Kini, di atas lahan seluas 2,5 hektar itu, Kiai Asrori mendirikan Pondok Pesantren Al-Fithroh dengan ratusan santri putra putri dari berbagai pelosok Tanah Air. Untuk menampungnya, pihak pesantren mendirikan beberapa bangunan lantai dua untuk asrama putra, ruang belajar mengajar, penginapan tamu, rumah induk dan asrama putri (dalam proses pembangunan) serta bangunan masjid yang cukup besar.

Jamaah Al-Khidmah

Sadar bahwa manusia tidak akan hidup di dunia selamanya, Kiai Asrori telah berfikir jauh ke depan untuk keberlangsungan pembinaan jamaah yang sudah jutaan jumlahnya. Perkembangan jumlah murid cukup menggembirakan ini sekaligus mengundang kekhawatiran. Banyaknya murid yang berbaiat di Tarekat Qadiriyah wan Naqsabandiyah Al-Utsmaniyah menunjukkan, ajaran ini memiliki daya tarik tersendiri. Apalagi murid-murid yang telah berbaiat terus dibina melalui berbagai majelis, sehingga amalan-amalan dari sang guru tetap terpelihara.

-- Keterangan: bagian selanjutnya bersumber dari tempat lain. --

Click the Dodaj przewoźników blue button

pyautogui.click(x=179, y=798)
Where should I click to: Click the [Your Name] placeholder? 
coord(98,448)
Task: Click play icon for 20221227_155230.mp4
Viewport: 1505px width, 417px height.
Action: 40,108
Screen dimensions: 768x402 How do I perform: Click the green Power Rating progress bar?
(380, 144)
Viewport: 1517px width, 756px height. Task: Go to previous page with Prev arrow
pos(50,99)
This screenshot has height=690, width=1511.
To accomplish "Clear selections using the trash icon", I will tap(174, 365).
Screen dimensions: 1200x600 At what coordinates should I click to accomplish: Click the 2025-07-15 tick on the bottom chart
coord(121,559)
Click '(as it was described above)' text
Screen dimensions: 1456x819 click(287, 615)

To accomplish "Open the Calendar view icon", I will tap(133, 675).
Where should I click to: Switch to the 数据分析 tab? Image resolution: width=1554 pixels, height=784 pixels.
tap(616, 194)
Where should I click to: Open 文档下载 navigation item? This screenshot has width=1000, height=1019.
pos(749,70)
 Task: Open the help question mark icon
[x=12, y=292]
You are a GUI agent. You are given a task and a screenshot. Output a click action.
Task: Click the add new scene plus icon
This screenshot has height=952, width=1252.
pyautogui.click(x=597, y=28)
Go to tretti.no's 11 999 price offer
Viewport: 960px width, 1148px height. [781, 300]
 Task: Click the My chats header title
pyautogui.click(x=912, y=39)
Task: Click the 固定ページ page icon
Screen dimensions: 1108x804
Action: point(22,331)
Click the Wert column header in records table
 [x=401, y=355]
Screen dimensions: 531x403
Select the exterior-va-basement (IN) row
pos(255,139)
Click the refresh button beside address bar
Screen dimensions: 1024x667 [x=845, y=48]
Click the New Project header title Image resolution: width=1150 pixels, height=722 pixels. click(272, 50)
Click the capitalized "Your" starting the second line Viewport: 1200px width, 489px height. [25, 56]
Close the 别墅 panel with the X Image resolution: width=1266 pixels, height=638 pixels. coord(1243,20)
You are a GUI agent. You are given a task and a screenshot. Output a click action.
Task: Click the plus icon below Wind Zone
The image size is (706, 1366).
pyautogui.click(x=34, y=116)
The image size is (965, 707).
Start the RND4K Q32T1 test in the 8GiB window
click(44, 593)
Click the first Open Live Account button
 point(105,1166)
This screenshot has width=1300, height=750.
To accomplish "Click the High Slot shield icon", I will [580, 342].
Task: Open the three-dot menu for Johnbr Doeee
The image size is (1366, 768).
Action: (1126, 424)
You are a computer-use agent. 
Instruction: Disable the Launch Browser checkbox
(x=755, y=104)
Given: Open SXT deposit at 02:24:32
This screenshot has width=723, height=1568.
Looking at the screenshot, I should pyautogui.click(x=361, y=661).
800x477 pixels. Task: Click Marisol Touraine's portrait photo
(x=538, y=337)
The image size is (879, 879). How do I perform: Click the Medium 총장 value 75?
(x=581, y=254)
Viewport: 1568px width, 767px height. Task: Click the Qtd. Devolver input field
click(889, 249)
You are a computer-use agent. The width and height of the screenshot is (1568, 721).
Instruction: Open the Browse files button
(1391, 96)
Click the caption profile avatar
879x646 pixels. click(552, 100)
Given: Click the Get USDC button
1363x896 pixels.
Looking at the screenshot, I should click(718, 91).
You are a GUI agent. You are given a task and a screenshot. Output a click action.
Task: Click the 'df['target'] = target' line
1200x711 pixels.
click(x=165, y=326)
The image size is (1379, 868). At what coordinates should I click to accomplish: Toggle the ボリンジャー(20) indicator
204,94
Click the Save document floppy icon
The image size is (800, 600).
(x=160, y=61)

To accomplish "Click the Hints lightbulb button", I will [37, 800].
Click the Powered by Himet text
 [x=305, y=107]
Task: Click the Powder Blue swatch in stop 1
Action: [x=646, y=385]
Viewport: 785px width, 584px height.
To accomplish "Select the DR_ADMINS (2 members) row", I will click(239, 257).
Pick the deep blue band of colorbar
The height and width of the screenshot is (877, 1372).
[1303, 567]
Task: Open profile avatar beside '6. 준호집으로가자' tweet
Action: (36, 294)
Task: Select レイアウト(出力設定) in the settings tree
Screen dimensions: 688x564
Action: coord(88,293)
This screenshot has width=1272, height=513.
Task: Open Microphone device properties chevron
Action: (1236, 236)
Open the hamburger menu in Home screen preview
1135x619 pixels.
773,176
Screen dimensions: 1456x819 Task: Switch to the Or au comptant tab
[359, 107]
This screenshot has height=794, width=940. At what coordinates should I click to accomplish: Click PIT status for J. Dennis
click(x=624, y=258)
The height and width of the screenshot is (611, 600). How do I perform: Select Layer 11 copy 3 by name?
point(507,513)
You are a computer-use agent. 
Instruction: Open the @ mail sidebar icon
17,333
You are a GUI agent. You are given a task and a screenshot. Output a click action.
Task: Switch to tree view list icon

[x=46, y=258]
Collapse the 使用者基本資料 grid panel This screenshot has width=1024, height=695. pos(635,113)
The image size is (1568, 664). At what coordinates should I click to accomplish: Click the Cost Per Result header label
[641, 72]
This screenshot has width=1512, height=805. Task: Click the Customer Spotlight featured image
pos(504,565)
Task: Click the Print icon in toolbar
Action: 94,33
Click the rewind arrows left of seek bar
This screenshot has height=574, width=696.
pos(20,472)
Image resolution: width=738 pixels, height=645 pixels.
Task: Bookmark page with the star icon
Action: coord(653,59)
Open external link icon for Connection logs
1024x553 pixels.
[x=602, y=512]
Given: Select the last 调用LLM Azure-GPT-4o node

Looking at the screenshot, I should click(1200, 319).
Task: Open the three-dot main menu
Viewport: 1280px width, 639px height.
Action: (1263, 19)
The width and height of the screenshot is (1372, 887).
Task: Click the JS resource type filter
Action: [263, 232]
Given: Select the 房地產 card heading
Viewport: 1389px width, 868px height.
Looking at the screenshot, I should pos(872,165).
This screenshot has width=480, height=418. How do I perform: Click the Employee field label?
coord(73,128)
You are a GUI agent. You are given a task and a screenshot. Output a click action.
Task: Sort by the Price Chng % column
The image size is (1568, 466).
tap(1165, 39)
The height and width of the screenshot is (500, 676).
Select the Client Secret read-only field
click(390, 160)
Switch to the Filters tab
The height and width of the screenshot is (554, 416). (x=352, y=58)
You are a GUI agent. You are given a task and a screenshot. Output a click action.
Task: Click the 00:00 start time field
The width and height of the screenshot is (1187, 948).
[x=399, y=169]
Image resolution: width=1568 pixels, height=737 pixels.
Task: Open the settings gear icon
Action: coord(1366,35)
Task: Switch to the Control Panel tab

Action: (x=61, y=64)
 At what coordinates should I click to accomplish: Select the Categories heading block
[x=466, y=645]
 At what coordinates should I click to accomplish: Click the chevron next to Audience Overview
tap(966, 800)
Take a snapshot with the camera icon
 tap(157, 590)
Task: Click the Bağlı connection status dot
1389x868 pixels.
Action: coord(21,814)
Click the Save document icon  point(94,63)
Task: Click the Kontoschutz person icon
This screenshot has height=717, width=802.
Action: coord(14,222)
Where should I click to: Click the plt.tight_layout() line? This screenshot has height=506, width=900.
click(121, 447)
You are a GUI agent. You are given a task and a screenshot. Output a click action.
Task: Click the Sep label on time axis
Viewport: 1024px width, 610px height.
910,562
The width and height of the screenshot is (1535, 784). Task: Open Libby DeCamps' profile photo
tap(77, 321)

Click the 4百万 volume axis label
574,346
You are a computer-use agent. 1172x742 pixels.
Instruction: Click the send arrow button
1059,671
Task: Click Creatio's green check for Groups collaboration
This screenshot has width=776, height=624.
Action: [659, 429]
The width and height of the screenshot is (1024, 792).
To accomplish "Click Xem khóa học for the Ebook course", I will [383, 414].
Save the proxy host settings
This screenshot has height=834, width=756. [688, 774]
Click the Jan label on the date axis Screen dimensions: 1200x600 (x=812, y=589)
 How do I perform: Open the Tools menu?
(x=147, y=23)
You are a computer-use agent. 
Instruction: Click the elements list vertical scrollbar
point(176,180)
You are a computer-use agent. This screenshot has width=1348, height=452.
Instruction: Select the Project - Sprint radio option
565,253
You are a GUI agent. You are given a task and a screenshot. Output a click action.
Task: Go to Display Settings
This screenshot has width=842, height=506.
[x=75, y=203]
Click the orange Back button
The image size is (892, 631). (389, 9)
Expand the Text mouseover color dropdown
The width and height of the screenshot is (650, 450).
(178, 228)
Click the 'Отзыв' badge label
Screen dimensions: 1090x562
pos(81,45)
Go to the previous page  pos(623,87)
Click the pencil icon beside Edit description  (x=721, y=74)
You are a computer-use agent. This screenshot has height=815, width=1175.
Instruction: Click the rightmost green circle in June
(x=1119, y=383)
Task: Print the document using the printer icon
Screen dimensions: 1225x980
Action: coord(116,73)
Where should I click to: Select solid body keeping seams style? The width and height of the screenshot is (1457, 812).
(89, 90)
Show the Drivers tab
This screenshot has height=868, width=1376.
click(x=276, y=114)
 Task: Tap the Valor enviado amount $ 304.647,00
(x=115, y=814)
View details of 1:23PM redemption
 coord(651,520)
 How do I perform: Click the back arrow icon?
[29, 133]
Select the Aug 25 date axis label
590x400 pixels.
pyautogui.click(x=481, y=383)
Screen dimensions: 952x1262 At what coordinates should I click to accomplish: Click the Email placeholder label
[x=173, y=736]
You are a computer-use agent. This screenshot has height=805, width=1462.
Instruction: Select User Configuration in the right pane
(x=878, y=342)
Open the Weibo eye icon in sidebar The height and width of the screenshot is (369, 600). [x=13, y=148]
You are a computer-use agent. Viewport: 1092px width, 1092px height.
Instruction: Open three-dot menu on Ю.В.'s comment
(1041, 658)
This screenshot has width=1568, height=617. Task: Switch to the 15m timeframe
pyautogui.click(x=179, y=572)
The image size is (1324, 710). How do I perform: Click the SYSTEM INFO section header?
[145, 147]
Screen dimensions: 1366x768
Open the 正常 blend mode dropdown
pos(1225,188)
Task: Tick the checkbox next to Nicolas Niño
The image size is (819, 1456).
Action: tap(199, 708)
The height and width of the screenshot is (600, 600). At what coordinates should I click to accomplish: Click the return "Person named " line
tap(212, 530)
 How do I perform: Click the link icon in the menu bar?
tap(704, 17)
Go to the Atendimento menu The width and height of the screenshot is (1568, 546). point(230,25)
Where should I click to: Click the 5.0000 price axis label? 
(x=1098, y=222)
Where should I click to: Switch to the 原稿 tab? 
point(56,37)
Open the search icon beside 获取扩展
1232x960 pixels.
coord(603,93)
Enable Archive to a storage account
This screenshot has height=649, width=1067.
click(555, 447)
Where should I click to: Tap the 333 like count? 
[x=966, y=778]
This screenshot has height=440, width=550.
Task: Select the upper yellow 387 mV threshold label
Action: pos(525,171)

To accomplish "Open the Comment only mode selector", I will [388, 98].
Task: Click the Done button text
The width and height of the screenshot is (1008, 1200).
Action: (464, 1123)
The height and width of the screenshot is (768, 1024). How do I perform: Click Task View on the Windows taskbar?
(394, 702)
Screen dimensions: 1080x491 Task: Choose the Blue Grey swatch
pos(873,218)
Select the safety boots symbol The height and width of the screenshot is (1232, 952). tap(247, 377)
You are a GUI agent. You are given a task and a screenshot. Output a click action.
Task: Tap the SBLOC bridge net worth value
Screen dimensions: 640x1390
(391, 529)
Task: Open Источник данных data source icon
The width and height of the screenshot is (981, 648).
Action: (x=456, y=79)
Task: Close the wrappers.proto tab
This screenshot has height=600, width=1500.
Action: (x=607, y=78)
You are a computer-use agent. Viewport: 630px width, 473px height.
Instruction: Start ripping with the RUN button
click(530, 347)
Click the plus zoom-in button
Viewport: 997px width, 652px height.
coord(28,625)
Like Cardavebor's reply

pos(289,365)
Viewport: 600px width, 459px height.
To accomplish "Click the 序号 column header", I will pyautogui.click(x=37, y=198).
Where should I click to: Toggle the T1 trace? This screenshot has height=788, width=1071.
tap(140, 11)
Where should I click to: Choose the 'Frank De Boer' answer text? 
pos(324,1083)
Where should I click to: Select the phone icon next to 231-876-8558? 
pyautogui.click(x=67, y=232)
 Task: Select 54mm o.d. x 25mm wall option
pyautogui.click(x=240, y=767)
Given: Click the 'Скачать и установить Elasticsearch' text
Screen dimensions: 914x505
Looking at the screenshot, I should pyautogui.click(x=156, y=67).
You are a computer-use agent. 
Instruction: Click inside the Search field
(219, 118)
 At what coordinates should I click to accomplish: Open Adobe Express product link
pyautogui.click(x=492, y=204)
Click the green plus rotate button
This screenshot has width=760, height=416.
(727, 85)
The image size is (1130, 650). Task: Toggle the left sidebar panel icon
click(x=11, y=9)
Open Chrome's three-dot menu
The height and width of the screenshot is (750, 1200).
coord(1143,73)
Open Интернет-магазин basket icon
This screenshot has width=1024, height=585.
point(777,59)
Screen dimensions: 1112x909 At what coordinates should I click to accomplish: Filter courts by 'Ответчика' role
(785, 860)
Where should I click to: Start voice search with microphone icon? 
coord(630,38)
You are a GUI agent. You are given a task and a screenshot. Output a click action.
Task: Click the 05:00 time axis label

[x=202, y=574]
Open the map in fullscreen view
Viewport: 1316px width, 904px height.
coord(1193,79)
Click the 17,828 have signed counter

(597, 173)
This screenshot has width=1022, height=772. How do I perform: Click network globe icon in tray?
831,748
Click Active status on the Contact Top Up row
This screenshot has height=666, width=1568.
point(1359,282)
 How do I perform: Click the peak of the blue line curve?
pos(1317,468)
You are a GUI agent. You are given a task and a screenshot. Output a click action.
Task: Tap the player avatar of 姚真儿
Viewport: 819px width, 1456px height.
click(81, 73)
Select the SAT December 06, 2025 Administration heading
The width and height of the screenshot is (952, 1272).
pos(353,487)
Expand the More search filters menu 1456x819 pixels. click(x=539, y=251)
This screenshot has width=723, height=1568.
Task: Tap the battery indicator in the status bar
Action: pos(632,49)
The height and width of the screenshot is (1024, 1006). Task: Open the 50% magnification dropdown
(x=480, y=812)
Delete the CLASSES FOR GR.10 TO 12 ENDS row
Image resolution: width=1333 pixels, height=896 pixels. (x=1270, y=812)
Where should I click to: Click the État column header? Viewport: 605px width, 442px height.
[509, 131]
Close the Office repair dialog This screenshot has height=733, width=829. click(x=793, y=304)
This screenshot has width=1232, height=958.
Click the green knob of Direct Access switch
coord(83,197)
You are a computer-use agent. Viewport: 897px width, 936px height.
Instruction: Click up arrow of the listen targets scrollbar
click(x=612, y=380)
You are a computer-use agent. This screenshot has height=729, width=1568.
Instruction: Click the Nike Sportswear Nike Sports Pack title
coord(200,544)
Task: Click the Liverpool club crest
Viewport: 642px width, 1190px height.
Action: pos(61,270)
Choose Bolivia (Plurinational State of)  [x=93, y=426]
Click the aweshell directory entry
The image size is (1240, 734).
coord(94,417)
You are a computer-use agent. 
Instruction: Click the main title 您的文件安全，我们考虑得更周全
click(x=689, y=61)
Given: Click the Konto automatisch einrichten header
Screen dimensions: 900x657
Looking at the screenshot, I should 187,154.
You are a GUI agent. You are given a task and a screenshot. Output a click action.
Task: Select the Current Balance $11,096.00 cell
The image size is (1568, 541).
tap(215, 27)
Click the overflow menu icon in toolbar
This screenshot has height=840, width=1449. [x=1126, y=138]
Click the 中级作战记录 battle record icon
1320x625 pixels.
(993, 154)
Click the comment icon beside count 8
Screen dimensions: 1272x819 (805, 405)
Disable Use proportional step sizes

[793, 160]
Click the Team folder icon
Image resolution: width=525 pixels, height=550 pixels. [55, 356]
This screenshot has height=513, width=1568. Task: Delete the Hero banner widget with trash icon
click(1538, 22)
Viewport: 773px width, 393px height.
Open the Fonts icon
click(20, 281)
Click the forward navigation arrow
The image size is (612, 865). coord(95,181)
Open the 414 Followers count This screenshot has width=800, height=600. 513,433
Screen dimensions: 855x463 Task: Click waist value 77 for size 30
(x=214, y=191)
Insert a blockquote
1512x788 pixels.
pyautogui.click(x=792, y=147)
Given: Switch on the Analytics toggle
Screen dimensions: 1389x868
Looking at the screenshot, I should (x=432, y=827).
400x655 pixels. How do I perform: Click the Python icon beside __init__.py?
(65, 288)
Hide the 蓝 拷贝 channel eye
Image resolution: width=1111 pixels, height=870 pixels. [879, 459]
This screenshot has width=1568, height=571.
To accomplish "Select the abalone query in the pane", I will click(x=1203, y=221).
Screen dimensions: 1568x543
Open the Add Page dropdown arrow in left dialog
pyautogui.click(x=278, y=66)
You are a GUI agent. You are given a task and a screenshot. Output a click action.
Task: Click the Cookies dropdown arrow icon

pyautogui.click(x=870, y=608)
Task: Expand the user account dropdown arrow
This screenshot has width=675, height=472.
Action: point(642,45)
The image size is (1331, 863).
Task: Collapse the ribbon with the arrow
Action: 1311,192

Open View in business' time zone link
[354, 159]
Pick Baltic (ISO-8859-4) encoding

Di sisi lain banyaknya murid juga mengundang kekhawatiran sang guru. Karena mereka tidak terurus dan terorganisir dengan baik, sehingga pembina-annya pun kurang termonitor. Kondisi inilah yang mendorong beberapa murid senior memiliki gagasan untuk perlunya membentuk wadah di samping dorongan yang cukup kuat dari Kiai Asrori sendiri, sehingga diharapkan dengan terbentuknya wadah bagi para murid-muridnya dapat lebih mudah melaksanakan amalan amalan dari gurunya.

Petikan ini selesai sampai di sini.